→ PROBLEM REQUIREMENTS
Rewrite the items between the lines holding "Describe the element at coordinates (140, 487)" and "coordinates (488, 18).", inclusive, with "Describe" changed to "Explain" and nothing else altered.

===== INPUT DATA =====

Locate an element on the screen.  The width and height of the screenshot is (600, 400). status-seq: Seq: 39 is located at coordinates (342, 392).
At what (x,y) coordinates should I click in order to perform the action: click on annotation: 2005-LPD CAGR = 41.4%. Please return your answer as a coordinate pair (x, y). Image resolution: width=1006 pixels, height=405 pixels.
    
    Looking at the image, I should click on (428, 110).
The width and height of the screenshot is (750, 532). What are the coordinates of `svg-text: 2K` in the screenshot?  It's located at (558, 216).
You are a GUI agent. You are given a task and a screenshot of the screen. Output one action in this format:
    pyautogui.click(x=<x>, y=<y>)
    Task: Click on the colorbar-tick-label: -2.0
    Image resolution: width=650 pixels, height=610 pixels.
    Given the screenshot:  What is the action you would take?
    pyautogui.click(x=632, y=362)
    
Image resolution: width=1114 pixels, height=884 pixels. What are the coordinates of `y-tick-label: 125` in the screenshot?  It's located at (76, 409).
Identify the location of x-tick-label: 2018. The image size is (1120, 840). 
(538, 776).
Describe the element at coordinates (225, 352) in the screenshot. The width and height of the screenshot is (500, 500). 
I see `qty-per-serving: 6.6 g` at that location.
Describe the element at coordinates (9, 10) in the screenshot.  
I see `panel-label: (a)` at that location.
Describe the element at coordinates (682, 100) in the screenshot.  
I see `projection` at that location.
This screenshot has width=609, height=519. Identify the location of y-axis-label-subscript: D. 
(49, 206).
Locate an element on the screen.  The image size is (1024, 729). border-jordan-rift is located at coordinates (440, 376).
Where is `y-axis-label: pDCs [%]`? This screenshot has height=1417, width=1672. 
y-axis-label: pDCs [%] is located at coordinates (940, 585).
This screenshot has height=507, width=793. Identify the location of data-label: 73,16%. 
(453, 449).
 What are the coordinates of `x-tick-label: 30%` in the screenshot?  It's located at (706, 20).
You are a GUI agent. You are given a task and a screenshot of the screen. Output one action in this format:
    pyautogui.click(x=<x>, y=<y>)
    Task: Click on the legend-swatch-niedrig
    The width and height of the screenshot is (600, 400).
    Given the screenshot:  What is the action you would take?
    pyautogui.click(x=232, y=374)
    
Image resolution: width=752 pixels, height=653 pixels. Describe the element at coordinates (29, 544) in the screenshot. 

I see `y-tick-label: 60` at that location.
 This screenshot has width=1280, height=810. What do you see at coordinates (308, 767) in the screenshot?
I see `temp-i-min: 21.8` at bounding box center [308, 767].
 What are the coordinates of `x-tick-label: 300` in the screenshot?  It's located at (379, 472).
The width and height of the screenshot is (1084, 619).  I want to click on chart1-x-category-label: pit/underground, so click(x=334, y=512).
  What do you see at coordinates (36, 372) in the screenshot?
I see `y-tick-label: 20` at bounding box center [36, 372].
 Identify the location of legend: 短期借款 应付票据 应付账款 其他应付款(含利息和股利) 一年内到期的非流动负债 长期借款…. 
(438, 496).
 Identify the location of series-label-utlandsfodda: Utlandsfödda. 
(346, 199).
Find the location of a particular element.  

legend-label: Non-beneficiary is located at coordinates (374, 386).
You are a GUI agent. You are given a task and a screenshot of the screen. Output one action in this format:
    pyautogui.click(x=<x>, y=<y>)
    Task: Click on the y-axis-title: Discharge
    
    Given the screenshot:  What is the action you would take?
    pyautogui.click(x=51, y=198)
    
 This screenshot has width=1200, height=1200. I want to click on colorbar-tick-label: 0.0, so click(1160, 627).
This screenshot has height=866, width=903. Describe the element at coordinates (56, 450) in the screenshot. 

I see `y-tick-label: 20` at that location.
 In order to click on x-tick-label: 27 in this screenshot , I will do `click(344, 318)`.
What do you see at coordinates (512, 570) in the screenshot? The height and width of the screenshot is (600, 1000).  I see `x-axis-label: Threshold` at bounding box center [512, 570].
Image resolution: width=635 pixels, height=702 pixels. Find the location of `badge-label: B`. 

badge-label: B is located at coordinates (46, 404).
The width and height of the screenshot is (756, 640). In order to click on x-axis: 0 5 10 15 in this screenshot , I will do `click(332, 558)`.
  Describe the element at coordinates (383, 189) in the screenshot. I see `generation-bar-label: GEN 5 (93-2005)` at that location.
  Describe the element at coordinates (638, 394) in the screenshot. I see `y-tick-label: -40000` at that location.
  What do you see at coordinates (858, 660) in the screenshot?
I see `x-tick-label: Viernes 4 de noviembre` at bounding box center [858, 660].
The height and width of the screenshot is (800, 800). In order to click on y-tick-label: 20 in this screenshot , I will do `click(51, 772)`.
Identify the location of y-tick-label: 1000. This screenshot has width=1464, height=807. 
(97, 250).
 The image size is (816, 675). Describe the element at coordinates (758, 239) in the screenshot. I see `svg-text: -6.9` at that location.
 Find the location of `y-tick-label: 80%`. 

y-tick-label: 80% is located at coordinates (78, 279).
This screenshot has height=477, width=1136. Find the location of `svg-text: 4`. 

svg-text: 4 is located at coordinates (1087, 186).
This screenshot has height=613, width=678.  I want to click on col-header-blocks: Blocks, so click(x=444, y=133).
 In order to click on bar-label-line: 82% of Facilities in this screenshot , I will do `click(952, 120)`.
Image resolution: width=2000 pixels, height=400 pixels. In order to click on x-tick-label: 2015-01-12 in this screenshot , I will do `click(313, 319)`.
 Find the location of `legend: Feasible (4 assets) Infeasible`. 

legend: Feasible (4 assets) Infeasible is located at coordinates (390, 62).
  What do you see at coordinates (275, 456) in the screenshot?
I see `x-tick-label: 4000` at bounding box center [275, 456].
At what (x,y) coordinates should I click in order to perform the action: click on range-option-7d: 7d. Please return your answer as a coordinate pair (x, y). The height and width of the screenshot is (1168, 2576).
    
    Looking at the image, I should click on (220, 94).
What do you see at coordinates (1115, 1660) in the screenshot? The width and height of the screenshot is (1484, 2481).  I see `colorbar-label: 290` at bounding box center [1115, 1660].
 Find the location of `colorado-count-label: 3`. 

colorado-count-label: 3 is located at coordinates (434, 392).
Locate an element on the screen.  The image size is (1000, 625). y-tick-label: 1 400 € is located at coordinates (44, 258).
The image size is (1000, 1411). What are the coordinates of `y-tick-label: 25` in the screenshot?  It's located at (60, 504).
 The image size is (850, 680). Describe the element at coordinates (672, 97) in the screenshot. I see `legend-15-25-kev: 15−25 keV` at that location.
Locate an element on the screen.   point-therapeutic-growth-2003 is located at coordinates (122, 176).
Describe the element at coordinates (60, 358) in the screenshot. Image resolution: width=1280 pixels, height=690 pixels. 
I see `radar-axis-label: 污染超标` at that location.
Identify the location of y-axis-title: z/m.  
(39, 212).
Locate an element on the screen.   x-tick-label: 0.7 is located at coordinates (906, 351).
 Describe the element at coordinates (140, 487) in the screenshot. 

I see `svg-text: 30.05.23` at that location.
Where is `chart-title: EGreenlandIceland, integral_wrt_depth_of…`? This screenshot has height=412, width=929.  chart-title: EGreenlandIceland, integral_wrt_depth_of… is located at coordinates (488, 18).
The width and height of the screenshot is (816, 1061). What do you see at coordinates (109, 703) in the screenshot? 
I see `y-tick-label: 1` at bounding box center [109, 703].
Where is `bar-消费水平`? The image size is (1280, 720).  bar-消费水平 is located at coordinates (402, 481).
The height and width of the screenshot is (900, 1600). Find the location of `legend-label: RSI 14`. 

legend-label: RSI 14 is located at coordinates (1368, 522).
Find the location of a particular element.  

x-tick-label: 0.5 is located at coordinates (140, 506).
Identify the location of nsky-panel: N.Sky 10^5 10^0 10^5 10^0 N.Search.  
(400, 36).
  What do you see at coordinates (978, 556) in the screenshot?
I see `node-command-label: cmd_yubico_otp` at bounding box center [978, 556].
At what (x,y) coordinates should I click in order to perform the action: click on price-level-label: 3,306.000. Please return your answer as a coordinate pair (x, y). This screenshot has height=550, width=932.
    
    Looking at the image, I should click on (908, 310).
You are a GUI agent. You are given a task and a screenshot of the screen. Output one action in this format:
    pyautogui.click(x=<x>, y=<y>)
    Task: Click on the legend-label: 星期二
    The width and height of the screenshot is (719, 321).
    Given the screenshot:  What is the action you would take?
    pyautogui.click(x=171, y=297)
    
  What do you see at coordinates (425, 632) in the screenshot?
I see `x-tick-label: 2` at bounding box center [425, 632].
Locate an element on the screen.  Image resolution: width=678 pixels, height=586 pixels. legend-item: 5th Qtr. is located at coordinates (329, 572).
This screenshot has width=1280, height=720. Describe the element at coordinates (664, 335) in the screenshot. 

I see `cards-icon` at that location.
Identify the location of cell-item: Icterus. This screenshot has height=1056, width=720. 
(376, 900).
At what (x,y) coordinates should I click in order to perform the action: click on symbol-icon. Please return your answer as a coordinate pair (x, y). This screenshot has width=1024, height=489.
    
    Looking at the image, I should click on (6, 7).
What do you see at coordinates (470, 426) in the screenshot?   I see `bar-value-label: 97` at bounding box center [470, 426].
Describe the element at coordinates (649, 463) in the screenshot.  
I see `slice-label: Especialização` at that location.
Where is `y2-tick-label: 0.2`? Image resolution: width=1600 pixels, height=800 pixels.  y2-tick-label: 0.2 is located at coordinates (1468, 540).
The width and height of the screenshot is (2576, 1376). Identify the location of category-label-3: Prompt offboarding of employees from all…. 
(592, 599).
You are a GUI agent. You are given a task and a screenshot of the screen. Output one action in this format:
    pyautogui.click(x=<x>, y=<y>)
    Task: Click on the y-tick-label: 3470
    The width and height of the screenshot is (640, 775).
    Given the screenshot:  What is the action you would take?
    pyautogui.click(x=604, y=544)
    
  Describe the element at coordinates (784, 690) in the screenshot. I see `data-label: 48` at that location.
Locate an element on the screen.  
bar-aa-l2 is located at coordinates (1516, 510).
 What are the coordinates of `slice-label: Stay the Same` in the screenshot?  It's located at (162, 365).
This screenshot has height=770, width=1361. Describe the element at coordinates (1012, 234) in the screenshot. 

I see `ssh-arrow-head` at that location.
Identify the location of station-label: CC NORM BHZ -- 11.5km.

=====

→ EXERCISE OUTPUT
 Explain the element at coordinates (140, 487) in the screenshot. 

I see `svg-text: 30.05.23` at that location.
Where is `chart-title: EGreenlandIceland, integral_wrt_depth_of…`? This screenshot has height=412, width=929.  chart-title: EGreenlandIceland, integral_wrt_depth_of… is located at coordinates (488, 18).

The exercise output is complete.